There are not many ways of extending the available memory on a computer. The easiest solution is to buy more RAM chips and install them on the motherboard, but this is expensive, requires manual intervention, and might not even solve the problem when input data sizes are overwhelming (larger than the largest amount of RAM one can possibly install on the motherboard).
Another solution on systems supporting swap filesystems (i.e. practically all modern operating systems) is too create swap space on the local disks. This must unfortunately be done by the superuser and requires some technical knowledge of the OS. This also has the limitation that the input data might still be larger than the largest amount of swap one can define on the machine. This is an alternative solution for building dedicated number-crunching machines cheaply. For an equivalent price, a hard disk has always provided an order of magnitude more storage space than RAM chips. But in the general case of a user wanting to run one data processing program on systems that cannot be customized for this use, this solution is not applicable.
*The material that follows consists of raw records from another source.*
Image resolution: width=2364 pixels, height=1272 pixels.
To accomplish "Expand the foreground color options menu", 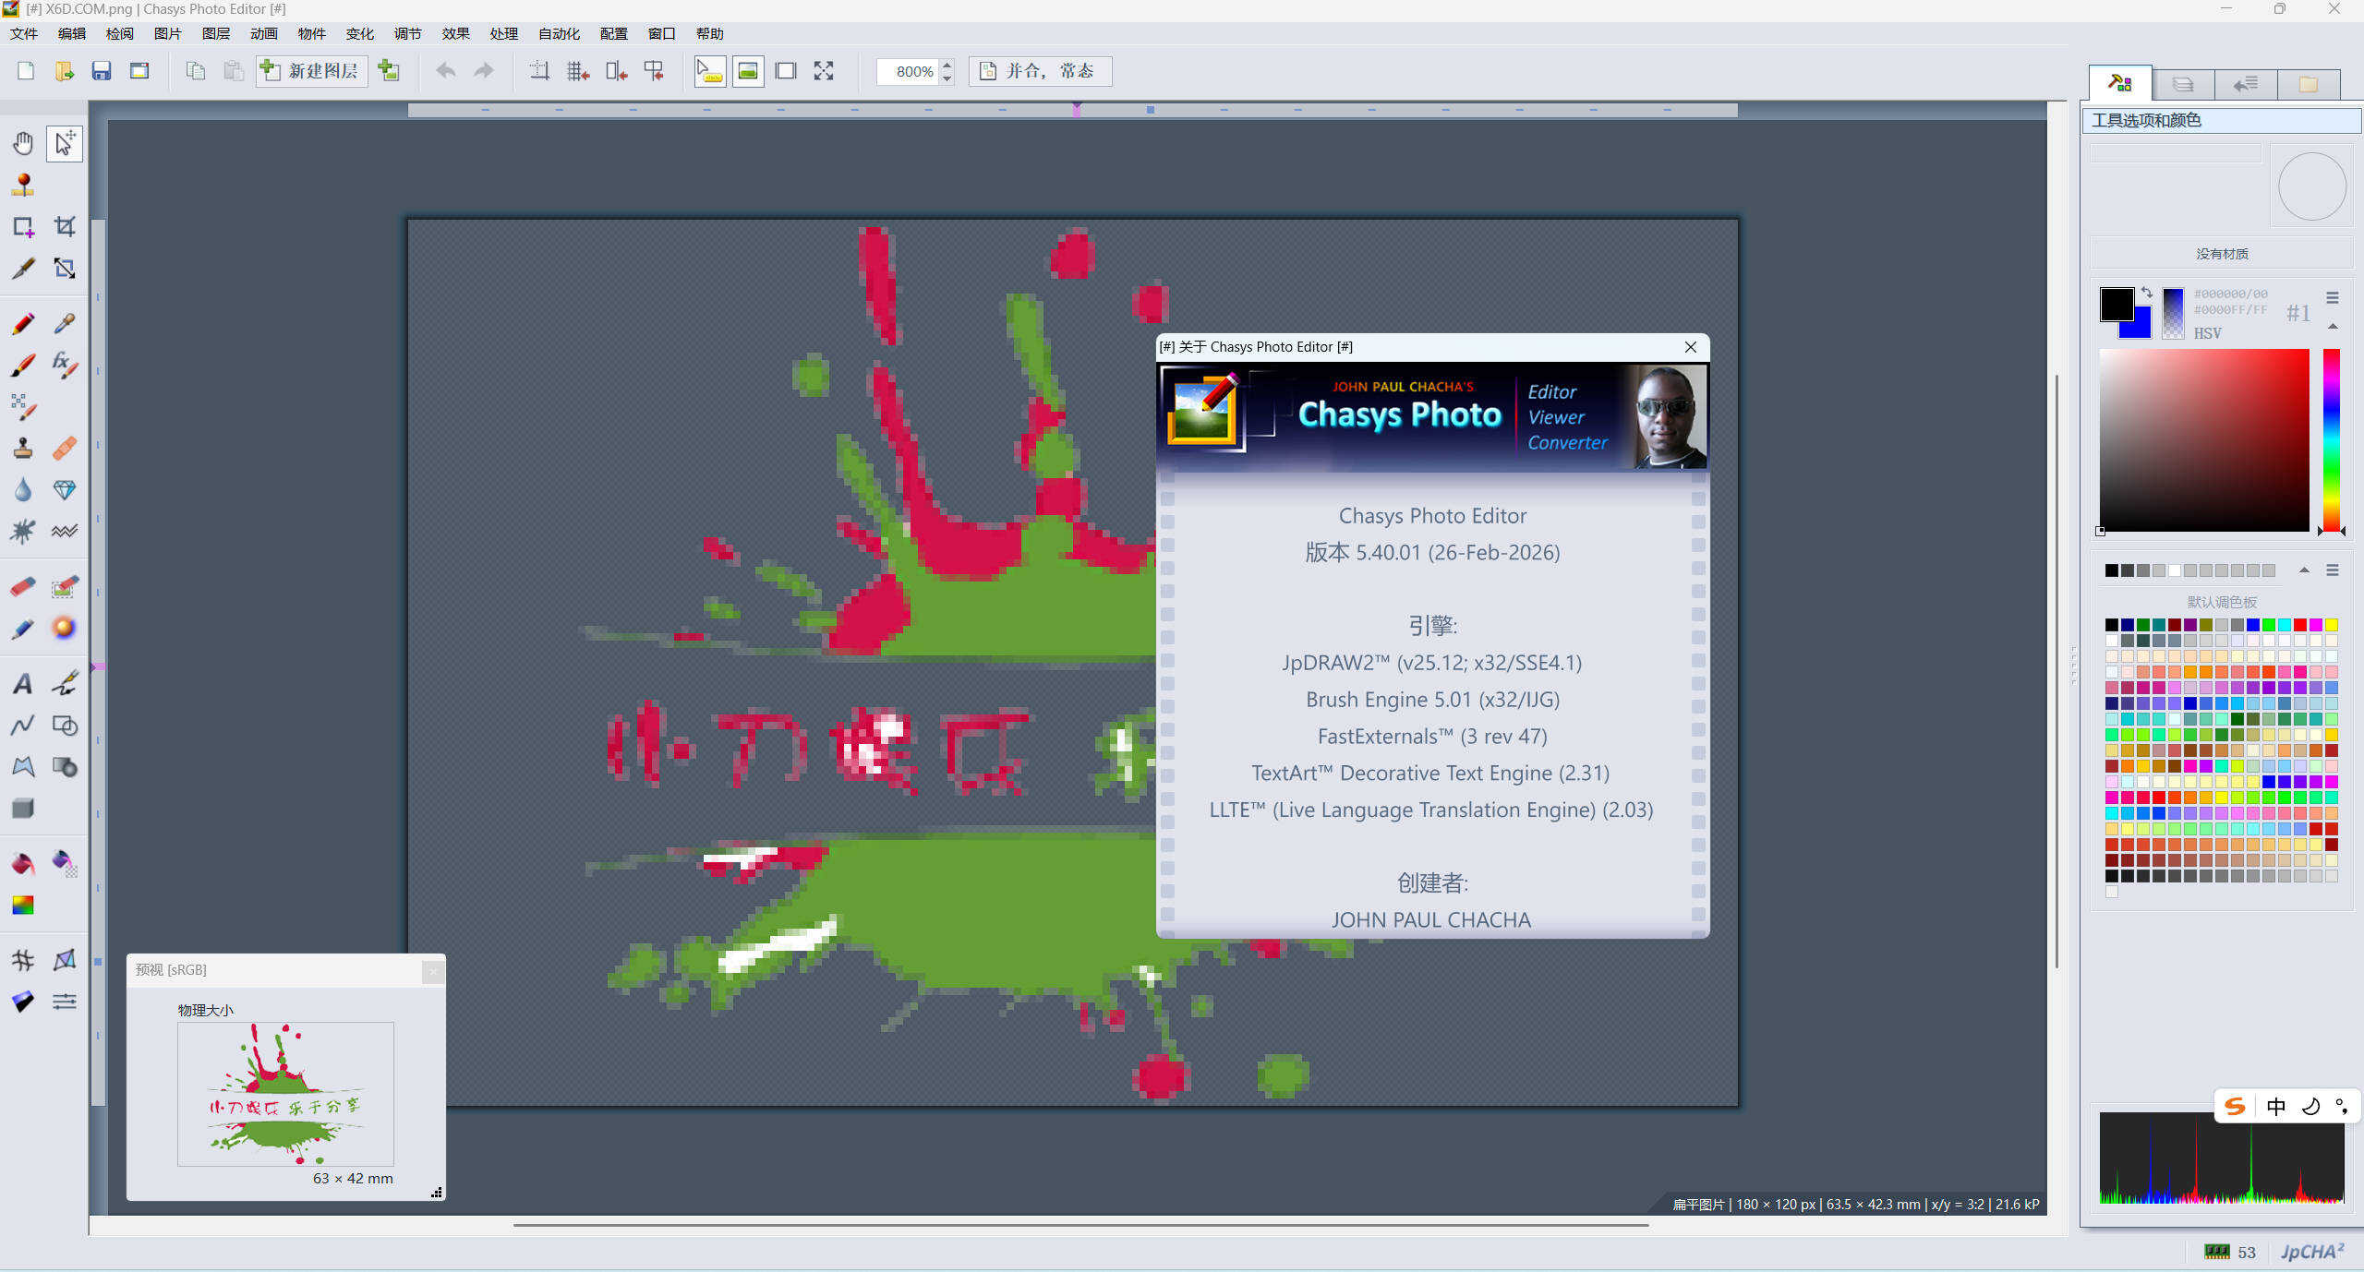I will (2334, 297).
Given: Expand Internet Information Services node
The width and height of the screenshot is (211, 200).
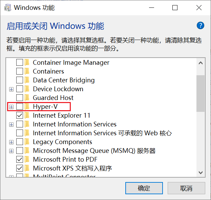Looking at the screenshot, I should tap(11, 125).
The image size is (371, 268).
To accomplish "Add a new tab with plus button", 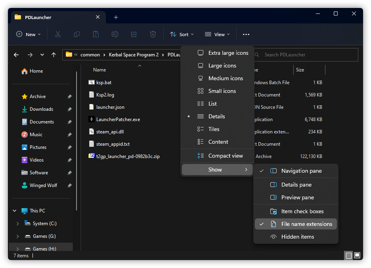I will pyautogui.click(x=116, y=17).
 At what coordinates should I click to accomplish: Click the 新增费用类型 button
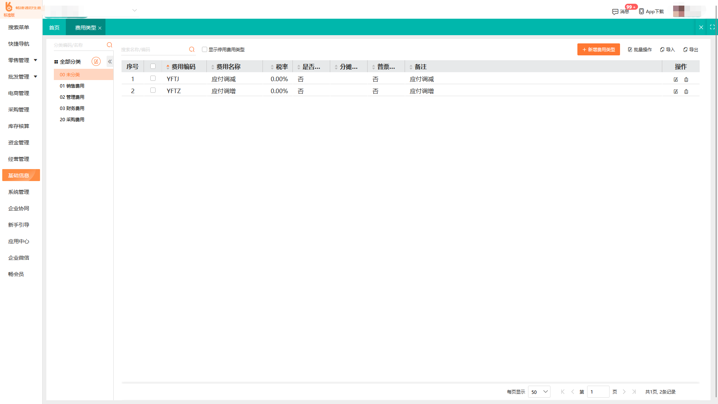(599, 49)
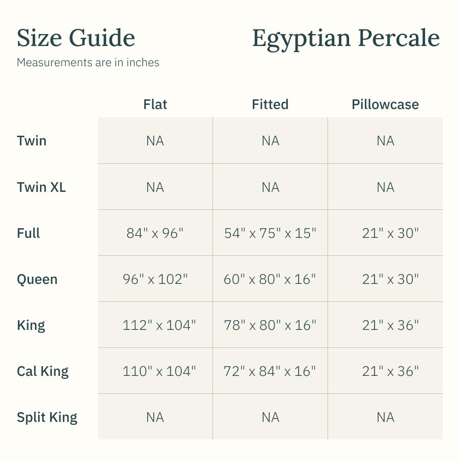Image resolution: width=460 pixels, height=461 pixels.
Task: Click the Full flat sheet 84" x 96" cell
Action: 155,233
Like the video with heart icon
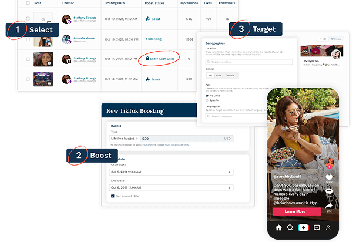This screenshot has width=356, height=242. pyautogui.click(x=329, y=177)
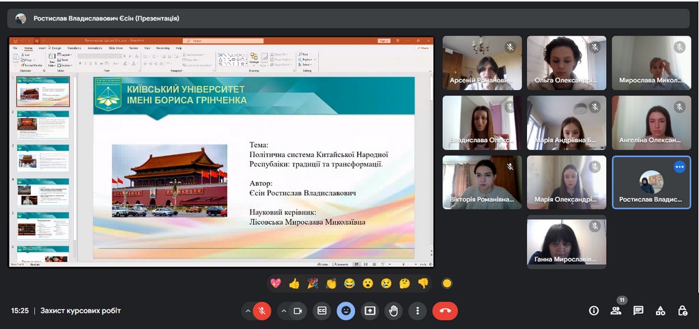Select Ольга Олександрівна's video tile
This screenshot has height=329, width=699.
pos(566,63)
A third solution is to make use of memory-mapped files. This is supported on all POSIX compliant operating systems that have the mmap() system call (i.e. all modern Unix flavours). The idea is that mmap allows a mapping between a memory pointer and a file on disk. All modifications brought to the pointer are reflected into the file. Since the memory zone is located in a file, it is in effect acting as extra swap buffer added to the system on the fly. The main difference is that mapped files are not swap space thus less efficient, but need no superuser privilege to be created and used.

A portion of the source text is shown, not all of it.